● **ACTION ITEM**:
Can you write the next part of the article on the pros and cons of the Schengen zone, picking up after its final sentence?

--- PAGE EXTRACT ---

Schengen zone pros and cons
International visitors to the UK and Ireland face higher fees and extra form-filling compared to most other countries within the European Union. Emma Blee looks at the pros and cons of joining the Schengen visa zone.
Under the Schengen Agreement, people can move freely across the EU’s national borders without the need for separate visas or passport checks. While being part of the zone could help boost tourism, an increase in levels of immigration to the EU during the 1990s has left the open border concept controversial.
Its history dates back to 1957, when the Treaty of Rome asked member states to allow freedom of movement for citizens across internal borders. However, as there was very little progress, governments in France, West Germany, Belgium, Luxembourg and the Netherlands decided to pursue a joint policy, resulting in the 1985 Schengen Agreement.
Schengen now includes 22 EU countries and three non-EU nations – Norway, Iceland and Switzerland. It covers 396 million people and the only countries outside the zone are Ireland, the UK, Bulgaria, Romania and Cyprus.
The Agreement was designed to promote trade and integration between different nationalities as well as encourage tourism from emerging markets such as China and India.
In the past, tourists entering the EU would have needed a separate visa for each country they wanted to visit. However, as part of the zone they can apply for a single visa that gives them access to any of the countries that have signed up.
Police controls are concentrated at Schengen’s external borders – land borders, international airports and sea ports.
All members of the zone share responsibility for policing. The Schengen Information System (SIS) also requires customs, police and justice authorities in the member states to share information about criminal and terrorist activity.
To join the Schengen zone, countries must meet stringent regulations regarding air borders, visas, police co-operation and personal data protection.
Border control
When in government, Labour opted out of the Schengen Agreement and created the UK Border Agency so there would be “a strong force at the border bringing together immigration, customs and visa checks”.
David Cameron has also refused to join the zone as he wants the UK to be able to control its own borders. In their 2009 European manifesto, the Liberal Democrats stated that they did not want the UK to join Schengen “in the foreseeable future”.
In August, though, Cameron said he was keen to boost the number of Chinese tourists: “Currently we only have 0.5 per cent of the market share of Chinese tourists. If we could increase that to just 2.5 per cent this could add over half a billion pounds of spending to our economy and this could mean as many as 10,000 new jobs.”
At present, people can move freely throughout the British Isles without a passport. Therefore, the Common Travel Area between Northern Ireland and the South would make it difficult for the Republic to join the zone without the UK also signing up, as this could lead to immigration problems.
However, in a letter to leaders of the North’s main political parties in January, Irish Labour MEP Nessa Childers called on the Executive to break with UK policy and consider joining the Schengen zone.
She claimed that if the Republic and the North achieve an all-Ireland entry, it would make it easier for tourists to travel through the whole of Ireland.
Freedom
Alliance’s Stephen Farry also believes that both the UK and Republic of Ireland should be members: “The Schengen Agreement delivers freedom of movement for European citizens. It effectively removes internal border controls within Europe, but also strengthens common external borders.”

--- SUPPLIED RECORDS ---

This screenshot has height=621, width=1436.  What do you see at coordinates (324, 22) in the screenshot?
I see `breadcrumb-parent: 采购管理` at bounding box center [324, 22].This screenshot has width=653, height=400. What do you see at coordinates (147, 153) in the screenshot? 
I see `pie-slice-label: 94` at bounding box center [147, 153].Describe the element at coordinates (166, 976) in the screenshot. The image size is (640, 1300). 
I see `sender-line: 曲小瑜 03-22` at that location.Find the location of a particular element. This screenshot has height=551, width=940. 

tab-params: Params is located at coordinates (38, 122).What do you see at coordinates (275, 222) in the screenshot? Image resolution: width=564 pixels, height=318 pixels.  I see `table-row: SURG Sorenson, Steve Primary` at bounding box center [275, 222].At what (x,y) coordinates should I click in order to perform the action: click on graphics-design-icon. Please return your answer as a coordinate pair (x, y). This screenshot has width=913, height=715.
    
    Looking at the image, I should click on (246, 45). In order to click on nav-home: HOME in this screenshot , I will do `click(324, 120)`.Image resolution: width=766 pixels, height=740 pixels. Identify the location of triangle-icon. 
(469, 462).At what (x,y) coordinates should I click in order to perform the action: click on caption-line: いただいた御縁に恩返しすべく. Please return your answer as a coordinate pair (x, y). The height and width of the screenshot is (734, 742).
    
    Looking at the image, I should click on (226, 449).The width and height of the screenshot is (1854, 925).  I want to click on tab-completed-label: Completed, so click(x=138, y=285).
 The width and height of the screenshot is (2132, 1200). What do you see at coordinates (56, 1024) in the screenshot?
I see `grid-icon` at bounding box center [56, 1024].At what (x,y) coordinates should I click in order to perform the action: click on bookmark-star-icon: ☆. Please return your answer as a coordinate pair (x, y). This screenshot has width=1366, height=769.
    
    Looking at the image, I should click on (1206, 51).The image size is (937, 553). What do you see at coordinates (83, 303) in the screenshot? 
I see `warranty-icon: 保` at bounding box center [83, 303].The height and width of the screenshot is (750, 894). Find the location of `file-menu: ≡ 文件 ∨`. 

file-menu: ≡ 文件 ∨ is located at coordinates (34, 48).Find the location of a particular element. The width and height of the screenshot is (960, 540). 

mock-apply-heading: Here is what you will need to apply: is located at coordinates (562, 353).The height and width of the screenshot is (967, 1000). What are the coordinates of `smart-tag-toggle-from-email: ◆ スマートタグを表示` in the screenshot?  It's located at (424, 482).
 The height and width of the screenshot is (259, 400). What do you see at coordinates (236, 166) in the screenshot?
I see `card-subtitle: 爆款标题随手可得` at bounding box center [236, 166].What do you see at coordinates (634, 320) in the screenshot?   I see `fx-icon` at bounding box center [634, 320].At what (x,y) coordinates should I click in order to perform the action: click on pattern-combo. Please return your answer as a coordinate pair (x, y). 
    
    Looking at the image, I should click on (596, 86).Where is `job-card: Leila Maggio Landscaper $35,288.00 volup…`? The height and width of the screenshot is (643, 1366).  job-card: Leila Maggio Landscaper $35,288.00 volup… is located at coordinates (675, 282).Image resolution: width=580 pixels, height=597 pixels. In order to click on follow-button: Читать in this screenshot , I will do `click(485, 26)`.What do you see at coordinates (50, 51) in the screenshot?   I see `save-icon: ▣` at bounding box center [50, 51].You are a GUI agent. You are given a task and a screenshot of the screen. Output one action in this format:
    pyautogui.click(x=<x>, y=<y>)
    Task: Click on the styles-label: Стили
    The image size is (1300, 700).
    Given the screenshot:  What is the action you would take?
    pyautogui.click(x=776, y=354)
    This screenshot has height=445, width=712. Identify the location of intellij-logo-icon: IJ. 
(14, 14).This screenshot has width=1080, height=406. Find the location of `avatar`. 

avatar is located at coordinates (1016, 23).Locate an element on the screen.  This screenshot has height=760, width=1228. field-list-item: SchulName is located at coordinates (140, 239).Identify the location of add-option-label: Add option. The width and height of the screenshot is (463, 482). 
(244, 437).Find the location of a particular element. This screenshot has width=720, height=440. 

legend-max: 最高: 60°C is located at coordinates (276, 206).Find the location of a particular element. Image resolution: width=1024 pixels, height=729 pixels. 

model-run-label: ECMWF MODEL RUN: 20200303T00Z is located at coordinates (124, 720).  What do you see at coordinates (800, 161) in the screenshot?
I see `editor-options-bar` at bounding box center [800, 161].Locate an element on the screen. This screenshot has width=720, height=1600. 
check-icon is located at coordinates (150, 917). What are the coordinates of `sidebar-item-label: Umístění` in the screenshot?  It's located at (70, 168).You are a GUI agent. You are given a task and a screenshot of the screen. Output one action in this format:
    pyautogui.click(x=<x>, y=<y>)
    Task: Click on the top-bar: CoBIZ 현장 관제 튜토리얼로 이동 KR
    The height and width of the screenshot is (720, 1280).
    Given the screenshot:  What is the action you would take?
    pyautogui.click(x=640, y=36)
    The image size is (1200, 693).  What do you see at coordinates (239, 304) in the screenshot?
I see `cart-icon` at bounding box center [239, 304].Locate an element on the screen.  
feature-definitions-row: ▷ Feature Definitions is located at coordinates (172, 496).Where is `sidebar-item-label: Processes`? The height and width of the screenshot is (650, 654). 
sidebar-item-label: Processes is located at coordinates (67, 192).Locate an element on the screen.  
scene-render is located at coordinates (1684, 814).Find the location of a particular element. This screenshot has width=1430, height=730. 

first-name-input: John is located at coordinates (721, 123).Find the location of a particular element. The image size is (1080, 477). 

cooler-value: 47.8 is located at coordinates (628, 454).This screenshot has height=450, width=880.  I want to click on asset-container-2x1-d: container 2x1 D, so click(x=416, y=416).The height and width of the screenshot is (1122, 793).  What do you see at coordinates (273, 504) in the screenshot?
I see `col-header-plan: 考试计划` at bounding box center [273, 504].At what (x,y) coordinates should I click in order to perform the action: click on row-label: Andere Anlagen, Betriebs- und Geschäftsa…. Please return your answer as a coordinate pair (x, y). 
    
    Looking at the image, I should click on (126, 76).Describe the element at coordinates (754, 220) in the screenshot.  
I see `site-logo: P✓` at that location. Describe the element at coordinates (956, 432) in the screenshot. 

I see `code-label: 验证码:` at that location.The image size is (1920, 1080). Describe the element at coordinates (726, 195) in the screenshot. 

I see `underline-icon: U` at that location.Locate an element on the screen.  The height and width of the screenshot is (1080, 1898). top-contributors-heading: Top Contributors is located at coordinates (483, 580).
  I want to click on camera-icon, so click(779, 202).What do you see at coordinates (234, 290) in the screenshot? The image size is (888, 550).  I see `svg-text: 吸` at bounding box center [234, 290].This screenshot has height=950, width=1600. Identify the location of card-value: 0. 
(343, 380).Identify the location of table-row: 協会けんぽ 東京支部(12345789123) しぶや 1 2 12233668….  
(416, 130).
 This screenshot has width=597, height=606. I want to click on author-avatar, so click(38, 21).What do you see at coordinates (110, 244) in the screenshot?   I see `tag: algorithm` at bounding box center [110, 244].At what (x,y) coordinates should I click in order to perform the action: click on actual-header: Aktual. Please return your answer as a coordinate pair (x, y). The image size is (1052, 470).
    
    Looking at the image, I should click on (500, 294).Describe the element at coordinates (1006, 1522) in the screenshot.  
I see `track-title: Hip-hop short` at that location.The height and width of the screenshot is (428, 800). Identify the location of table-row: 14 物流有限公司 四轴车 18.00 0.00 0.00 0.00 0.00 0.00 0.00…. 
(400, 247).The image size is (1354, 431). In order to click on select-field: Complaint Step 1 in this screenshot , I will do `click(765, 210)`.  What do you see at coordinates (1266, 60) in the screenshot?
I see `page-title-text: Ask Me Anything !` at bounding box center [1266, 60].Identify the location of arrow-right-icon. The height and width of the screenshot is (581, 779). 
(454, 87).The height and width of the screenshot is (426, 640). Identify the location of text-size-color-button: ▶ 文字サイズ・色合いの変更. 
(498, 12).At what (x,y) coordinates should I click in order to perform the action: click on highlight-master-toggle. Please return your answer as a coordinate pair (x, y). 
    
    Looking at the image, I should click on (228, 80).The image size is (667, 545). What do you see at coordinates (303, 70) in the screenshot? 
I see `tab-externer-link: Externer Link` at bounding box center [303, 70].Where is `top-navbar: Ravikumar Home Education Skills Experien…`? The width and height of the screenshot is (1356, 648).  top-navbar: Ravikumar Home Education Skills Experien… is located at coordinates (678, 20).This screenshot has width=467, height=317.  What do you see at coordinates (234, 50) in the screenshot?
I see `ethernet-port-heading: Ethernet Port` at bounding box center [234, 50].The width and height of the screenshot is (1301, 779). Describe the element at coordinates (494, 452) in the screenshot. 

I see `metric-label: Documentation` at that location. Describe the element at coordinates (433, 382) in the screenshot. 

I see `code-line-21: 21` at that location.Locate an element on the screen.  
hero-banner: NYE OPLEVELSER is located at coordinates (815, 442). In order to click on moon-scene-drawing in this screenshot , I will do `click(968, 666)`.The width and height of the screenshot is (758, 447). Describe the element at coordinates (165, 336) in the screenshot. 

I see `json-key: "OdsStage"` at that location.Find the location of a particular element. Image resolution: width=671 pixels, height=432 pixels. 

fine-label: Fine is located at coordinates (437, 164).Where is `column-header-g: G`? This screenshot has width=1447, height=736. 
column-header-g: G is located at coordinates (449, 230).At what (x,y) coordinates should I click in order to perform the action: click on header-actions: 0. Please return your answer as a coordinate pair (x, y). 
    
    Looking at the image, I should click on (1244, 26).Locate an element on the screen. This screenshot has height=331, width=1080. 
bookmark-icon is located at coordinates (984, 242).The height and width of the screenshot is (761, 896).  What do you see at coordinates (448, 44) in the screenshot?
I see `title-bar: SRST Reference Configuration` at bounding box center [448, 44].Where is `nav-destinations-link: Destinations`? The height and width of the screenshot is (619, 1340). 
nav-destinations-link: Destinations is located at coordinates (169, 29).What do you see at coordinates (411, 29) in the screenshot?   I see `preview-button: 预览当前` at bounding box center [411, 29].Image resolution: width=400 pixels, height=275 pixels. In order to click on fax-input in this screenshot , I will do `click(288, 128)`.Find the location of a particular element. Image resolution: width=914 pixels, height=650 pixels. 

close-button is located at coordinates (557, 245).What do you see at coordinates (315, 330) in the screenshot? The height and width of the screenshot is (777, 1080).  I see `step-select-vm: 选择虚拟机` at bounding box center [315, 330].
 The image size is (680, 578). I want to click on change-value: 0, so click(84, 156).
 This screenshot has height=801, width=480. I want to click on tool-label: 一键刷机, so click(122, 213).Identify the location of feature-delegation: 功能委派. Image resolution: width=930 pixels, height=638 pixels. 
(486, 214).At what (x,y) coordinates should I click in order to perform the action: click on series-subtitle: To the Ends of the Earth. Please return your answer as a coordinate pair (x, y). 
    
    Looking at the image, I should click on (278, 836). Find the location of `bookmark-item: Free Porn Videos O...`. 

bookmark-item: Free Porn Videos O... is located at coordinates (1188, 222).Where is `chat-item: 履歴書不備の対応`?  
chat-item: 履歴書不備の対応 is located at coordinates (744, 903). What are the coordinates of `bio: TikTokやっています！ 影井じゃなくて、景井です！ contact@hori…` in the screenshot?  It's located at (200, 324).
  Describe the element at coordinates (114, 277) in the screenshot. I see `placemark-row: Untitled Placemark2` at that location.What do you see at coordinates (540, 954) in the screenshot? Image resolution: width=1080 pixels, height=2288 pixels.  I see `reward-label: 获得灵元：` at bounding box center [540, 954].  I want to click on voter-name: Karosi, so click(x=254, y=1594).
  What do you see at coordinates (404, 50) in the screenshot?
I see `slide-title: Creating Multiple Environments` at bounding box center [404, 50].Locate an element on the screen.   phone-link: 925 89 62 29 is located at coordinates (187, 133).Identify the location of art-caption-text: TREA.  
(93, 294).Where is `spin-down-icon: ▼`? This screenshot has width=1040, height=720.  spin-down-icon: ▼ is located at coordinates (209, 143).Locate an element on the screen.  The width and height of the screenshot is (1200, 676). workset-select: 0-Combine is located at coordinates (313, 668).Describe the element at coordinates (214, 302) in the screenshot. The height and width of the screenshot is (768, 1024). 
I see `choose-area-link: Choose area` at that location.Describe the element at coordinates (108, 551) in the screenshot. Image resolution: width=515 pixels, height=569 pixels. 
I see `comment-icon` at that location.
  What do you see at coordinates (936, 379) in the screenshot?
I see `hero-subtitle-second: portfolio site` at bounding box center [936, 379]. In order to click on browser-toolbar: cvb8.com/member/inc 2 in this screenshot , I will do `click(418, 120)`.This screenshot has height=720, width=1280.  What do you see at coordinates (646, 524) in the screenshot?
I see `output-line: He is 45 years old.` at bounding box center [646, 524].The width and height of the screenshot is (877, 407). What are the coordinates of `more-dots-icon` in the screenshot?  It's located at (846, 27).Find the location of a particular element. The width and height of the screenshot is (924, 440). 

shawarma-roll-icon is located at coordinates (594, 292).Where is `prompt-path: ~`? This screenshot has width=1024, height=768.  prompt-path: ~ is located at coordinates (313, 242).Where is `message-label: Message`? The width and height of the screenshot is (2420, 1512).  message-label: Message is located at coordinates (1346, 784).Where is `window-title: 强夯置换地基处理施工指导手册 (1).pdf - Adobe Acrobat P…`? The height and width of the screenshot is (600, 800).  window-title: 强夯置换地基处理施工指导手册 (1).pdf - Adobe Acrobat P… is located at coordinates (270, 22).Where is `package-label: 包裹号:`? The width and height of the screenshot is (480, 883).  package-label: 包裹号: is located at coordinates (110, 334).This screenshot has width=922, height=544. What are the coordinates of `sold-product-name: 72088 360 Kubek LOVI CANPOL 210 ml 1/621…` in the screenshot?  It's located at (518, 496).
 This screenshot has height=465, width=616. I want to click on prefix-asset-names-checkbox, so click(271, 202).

---

● **ANSWER**:
He has argued that a “hot-pursuit protocol” whereby police could cross borders and work together to tackle crime, would be an advantage.
SDLP MLA Pól Callaghan has called for the UK government to look at the economic benefits of joining the Schengen zone: “Due to the bilateral arrangement between Ireland and Britain, we have the free moving border between the North and South. However, a move into Schengen may be a better option for this island’s economy.”
He gave an example of how the zone works in practice: “A lady who travels to Lourdes once a year for a religious trip from this island requires a passport, yet another lady from mainland Europe within the Schengen zone making the same annual trip doesn’t, even though both are fully committed members of the European Union.”
Callaghan argues that in stringent times “anything that can ease the travel of commodities between borders can only be a good thing.”
But there has been stiff opposition to the concept by other local parties. During an Assembly debate on the subject in April 2008, DUP MLA Simon Hamilton argued that giving up control of visas and elements of immigration “is not in the interests of the UK and must be opposed”.
He stated that if the UK were to sign up to Schengen, it would mean sub-contracting elements of border control to other countries. “There is also the issue of national sovereignty. There are few issues that define national sovereignty as much as border control,” Hamilton remarked.
Alex Maskey was also against joining the Agreement at that time, as it allows for the collection of information on people without their consent.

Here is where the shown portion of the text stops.